BV, the Netherlands, diameter 40 mm, thickness of a glass bottom 0.16–0.19 mm). Bacterial strains were grown overnight in MMA, then 1 : 100 dilutions were prepared in the same medium and 3 mL aliquots of this cell suspension were placed in dishes and incubated at 25 °C. After a given incubation period the medium was removed and the biofilm, which had developed on the bottom of the dish, was washed three times with 10 mM MgSO4. A solution of acridine orange (10 μg mL−1 in 10 mM MgSO4) was then added to the dish. After 30 min incubation, the biofilm was rinsed twice with 10 mM MgSO4. SCLM was conducted using a Nikon Eclipse Ti (A1) microscope equipped with a × 60, 1.4 NA oil immersion www.selleckchem.com/products/pifithrin-alpha.html phase-contrast lens. An argon laser with a maximum-emission line at 488 nm was used as the excitation source.

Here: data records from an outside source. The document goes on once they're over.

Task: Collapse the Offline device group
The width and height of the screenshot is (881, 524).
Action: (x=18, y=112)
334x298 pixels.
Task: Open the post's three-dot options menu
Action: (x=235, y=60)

Horizontal optical thin sections were collected at 4.0-μm intervals from the outer surface of the biofilm to the bottom of the glass plate. These images were captured by nis-elements interactive software and three-dimensional reconstructions (3D) were created. The reciprocal effect of ompR mutation on invasin expression and motility in Y. enterocolitica identified in previous studies (Brzostek et al., 2007; Raczkowska et al., 2011) raised important questions about Regorafenib the physiological meaning PDK4 of these observations. To evaluate the influence of

the OmpR regulatory function, the ability to adhere to and invade human epithelial HEp-2 cells was examined using Y. enterocolitica ompR, flhDC and inv mutant strains. The three mutants varied in their motility as judged by swimming assays: the ompR mutant (strain AR4) and the flhDC mutant (strain DN1) were nonmotile, whereas the inv mutant (strain DC2) exhibited wild-type motility (Fig. 2). In order to separate the effects of the nonmotile phenotype and increased invasin expression in the ompR mutant strain on cellular adhesion–invasion, tissue culture assays were performed with and without centrifugation (see Materials and methods). The centrifugation step artificially brings bacteria into contact with host cells, which bypasses the need for flagellar motility. Cell culture assays performed with the centrifugation step showed that the adhesion abilities of the ompR strain AR4 were decreased compared with the wild-type strain Ye9 and the nonmotile flhDC mutant DN1 (Fig. 3a). The inv mutant DC2 exhibited the weakest adherence phenotype, confirming the role of invasin as a major adhesive-invasion factor in Y. enterocolitica (Pepe & Miller, 1993).